### SELECTED EXCERPT
┌──
Question

A spring hangs from the ceiling at equilibrium with a mass attached to its end. Suppose you pull downward on the mass and release it 10 inches below its equilibrium position with an upward push. The distance $$x$$ (in inches) of the mass from its equilibrium position after $$t$$ seconds is given by the function $$x(t)=10 \sin t-10 \cos t$$ where $$x$$ is positive when the mass is above the equilibrium position. a. Graph and interpret this function. b. Find $$\frac{d x}{d t}$$ and interpret the meaning of this derivative. c. At what times is the velocity of the mass zero? d. The function given here is a model for the motion of an object on a spring. In what ways is this model unrealistic?

Answer

## Question1.a:

**step1 Analyze the Function for Amplitude, Period, and Phase Shift**

The given function for the distance of the mass from its equilibrium position is in the form of a sum of sine and cosine functions. To understand its characteristics (like maximum displacement, oscillation speed, and starting point), it's helpful to rewrite it in a simpler sinusoidal form, such as $$A \sin(t - \phi)$$. The given function is $$x(t) = 10 \sin t - 10 \cos t$$. This can be expressed in the general form $$R \sin(t - \phi)$$ where $$R = \sqrt{A^2 + B^2}$$ for a function $$A \sin t + B \cos t$$. Here, $$A=10$$ and $$B=-10$$. The phase angle $$\phi$$ is found using $$\cos \phi = A/R$$ and $$\sin \phi = B/R$$.
First, calculate the amplitude, R.

$$R = \sqrt{(10)^2 + (-10)^2} = \sqrt{100 + 100} = \sqrt{200} = 10\sqrt{2}$$

Next, find the phase angle $$\phi$$.
└──
### RECORDS SUPPLIED
┌──
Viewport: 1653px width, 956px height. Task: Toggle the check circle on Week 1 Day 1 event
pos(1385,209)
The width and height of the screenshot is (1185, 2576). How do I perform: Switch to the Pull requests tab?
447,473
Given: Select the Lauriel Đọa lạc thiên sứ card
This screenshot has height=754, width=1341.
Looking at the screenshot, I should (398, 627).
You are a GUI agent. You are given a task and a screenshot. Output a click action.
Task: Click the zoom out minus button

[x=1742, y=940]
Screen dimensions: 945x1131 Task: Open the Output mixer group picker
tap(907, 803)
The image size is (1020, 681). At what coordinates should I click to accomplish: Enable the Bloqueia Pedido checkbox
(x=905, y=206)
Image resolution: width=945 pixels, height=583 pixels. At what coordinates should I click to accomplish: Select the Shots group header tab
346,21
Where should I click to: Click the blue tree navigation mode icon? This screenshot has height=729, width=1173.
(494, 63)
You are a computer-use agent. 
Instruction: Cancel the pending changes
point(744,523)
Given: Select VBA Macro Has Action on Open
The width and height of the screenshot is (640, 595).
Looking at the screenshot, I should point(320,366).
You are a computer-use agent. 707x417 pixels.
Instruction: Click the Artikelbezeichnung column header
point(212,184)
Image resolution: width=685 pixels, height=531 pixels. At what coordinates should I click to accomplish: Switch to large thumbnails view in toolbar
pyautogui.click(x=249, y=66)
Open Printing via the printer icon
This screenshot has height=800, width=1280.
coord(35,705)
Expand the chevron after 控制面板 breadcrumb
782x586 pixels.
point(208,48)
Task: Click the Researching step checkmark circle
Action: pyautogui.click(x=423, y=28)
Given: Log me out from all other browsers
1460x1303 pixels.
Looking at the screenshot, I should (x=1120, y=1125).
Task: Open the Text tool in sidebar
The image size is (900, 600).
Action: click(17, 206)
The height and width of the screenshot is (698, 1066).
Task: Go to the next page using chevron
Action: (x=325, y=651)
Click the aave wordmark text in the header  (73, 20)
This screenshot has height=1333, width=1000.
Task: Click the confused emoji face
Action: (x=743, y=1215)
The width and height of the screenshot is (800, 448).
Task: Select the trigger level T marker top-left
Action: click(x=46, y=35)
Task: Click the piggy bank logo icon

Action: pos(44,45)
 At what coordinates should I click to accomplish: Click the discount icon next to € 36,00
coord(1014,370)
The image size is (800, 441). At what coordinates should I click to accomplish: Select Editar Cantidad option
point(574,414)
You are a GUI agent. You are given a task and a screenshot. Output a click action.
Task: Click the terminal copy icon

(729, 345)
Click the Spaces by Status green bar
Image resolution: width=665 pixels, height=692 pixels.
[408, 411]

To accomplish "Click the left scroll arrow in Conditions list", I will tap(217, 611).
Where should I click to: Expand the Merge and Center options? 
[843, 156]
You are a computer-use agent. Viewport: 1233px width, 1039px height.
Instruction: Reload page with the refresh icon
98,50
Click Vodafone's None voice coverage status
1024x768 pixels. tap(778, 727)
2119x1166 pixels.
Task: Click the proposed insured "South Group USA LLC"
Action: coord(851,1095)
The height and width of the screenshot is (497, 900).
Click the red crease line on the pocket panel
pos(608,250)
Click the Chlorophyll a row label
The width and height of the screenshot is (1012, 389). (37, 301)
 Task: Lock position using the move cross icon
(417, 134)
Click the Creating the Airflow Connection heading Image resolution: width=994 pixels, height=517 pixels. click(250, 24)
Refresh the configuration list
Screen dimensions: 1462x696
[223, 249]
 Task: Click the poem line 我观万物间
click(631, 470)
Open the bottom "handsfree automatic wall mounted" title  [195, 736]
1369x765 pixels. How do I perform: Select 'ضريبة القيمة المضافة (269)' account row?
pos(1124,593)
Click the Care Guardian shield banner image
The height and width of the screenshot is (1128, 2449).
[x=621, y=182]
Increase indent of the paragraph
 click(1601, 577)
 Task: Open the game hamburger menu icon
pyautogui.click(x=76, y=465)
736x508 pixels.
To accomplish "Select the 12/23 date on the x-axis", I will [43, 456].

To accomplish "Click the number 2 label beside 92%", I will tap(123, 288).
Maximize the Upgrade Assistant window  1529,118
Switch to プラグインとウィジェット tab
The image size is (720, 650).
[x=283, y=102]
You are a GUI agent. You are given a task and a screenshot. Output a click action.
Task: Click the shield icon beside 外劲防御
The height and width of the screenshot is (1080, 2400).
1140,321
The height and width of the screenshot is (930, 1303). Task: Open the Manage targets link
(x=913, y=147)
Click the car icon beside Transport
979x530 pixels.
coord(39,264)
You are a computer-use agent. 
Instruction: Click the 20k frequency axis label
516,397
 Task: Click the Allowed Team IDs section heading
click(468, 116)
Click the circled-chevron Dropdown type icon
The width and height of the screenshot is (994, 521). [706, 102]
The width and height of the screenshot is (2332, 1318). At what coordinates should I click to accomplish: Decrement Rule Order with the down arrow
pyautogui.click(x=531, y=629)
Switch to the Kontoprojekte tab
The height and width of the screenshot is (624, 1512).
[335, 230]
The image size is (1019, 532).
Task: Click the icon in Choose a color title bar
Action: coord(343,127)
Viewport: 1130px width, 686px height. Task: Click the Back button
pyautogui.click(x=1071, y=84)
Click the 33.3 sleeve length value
└──
### EXERCISE TASK
Reproduce the part of the spring problem between "The given function for" and "the amplitude, R.", inclusive.

### COMPLETE OUTPUT
The given function for the distance of the mass from its equilibrium position is in the form of a sum of sine and cosine functions. To understand its characteristics (like maximum displacement, oscillation speed, and starting point), it's helpful to rewrite it in a simpler sinusoidal form, such as $$A \sin(t - \phi)$$. The given function is $$x(t) = 10 \sin t - 10 \cos t$$. This can be expressed in the general form $$R \sin(t - \phi)$$ where $$R = \sqrt{A^2 + B^2}$$ for a function $$A \sin t + B \cos t$$. Here, $$A=10$$ and $$B=-10$$. The phase angle $$\phi$$ is found using $$\cos \phi = A/R$$ and $$\sin \phi = B/R$$.
First, calculate the amplitude, R.